* _What you should do_
Give back an exact copy of the lines in the records below, from the line that has "The image size is (681, 456)." through the line that has "Screen dimensions: 1024x640", and nothing besides.

Pixel coordinate grounding data:
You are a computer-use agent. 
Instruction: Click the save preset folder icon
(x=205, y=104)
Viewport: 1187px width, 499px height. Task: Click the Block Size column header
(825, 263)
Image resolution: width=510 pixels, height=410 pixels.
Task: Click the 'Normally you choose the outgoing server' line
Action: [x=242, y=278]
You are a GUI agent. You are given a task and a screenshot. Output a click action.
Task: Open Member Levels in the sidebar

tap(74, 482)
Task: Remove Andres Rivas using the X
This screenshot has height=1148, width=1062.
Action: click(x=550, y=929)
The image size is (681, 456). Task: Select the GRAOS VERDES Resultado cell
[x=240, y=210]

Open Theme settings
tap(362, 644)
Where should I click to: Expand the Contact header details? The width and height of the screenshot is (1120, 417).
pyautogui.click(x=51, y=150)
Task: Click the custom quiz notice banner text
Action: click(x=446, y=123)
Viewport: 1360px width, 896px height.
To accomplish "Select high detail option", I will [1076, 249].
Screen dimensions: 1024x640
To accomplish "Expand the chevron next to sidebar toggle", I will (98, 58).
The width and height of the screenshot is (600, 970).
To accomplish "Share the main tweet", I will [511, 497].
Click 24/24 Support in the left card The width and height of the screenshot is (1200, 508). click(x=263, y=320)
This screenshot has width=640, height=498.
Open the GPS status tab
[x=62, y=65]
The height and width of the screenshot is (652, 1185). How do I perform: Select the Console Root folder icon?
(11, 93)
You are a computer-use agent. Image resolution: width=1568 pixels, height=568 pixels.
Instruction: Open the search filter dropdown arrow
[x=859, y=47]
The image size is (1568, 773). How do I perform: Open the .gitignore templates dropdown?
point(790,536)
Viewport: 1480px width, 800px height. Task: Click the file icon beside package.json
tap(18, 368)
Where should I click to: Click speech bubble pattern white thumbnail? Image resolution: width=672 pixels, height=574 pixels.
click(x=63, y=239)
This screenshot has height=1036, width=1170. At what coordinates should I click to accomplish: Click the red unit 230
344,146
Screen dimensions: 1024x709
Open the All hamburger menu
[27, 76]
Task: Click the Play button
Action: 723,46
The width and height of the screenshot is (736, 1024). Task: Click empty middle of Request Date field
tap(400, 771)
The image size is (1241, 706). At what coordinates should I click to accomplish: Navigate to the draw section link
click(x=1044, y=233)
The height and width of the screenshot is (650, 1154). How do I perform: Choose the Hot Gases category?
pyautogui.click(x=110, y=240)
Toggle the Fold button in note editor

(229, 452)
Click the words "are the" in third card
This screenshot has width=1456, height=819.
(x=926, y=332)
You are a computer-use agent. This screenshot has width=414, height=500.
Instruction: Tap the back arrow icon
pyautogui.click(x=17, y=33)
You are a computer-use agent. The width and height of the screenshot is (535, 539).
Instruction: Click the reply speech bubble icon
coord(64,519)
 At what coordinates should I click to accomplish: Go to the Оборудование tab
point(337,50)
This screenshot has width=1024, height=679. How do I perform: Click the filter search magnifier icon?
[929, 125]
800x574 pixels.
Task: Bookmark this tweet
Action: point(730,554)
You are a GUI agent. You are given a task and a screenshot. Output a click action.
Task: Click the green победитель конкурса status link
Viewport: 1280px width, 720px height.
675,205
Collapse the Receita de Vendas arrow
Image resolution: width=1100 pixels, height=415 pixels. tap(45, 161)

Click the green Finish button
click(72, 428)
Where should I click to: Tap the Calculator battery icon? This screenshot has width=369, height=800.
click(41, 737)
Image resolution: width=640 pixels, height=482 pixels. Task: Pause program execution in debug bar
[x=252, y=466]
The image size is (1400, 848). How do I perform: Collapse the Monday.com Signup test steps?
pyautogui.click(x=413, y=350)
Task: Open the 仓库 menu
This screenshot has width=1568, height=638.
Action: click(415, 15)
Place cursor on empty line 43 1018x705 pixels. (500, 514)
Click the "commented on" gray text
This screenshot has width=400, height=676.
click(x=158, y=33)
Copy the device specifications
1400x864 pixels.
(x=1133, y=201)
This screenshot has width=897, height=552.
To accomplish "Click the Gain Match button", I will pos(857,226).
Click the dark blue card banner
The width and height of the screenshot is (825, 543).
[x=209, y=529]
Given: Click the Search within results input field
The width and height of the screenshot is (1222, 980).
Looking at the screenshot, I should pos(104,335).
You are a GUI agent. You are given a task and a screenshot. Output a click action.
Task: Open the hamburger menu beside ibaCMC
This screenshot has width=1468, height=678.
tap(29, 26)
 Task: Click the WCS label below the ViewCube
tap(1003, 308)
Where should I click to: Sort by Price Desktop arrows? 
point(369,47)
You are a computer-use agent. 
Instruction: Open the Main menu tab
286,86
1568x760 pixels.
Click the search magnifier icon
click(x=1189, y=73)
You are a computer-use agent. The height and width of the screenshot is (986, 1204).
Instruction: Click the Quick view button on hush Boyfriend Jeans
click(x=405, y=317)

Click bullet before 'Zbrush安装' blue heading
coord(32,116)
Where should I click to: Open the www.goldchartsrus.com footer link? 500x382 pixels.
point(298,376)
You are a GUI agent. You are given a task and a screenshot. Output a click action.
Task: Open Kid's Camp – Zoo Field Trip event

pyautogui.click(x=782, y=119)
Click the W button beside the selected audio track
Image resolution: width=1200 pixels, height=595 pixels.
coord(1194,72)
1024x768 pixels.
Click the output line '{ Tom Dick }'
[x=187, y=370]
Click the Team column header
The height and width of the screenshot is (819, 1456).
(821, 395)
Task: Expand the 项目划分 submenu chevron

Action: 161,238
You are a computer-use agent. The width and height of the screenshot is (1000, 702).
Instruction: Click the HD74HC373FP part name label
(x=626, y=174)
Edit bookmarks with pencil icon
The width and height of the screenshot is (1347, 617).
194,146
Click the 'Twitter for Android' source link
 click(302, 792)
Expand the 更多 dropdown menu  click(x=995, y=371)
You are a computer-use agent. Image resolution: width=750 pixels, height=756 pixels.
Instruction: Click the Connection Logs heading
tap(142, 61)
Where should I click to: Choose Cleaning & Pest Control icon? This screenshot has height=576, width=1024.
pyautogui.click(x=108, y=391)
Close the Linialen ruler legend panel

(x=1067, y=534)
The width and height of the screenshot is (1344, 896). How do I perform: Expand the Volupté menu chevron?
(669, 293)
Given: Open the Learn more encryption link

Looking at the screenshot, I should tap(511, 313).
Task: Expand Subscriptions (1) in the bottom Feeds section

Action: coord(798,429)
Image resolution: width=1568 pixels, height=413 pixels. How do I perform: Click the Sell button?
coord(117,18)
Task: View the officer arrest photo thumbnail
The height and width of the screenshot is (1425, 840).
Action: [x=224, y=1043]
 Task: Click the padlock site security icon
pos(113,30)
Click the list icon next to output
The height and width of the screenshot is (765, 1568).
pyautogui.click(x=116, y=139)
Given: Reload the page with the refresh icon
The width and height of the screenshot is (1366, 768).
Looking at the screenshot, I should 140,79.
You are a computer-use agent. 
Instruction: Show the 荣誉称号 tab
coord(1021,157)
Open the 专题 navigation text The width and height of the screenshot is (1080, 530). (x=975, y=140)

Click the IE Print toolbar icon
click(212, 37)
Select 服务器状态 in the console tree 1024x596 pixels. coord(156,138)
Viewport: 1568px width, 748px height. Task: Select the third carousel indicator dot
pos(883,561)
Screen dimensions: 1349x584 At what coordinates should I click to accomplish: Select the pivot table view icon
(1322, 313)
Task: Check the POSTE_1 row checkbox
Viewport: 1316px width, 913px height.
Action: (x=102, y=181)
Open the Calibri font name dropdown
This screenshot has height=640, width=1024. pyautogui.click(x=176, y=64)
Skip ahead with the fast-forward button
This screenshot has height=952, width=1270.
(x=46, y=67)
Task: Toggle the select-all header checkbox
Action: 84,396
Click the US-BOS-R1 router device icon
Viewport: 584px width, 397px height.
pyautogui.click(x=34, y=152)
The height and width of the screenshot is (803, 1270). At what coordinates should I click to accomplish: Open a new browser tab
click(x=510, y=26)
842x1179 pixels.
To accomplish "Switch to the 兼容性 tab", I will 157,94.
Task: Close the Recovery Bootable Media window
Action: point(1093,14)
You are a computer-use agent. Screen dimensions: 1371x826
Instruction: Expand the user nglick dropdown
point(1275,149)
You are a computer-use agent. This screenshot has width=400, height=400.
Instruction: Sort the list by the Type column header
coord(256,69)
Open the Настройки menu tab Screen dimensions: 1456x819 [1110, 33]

* _Output for this task_
The image size is (681, 456). Task: Select the GRAOS VERDES Resultado cell
[x=240, y=210]

Open Theme settings
tap(362, 644)
Where should I click to: Expand the Contact header details? The width and height of the screenshot is (1120, 417).
pyautogui.click(x=51, y=150)
Task: Click the custom quiz notice banner text
Action: click(x=446, y=123)
Viewport: 1360px width, 896px height.
To accomplish "Select high detail option", I will [1076, 249].
Screen dimensions: 1024x640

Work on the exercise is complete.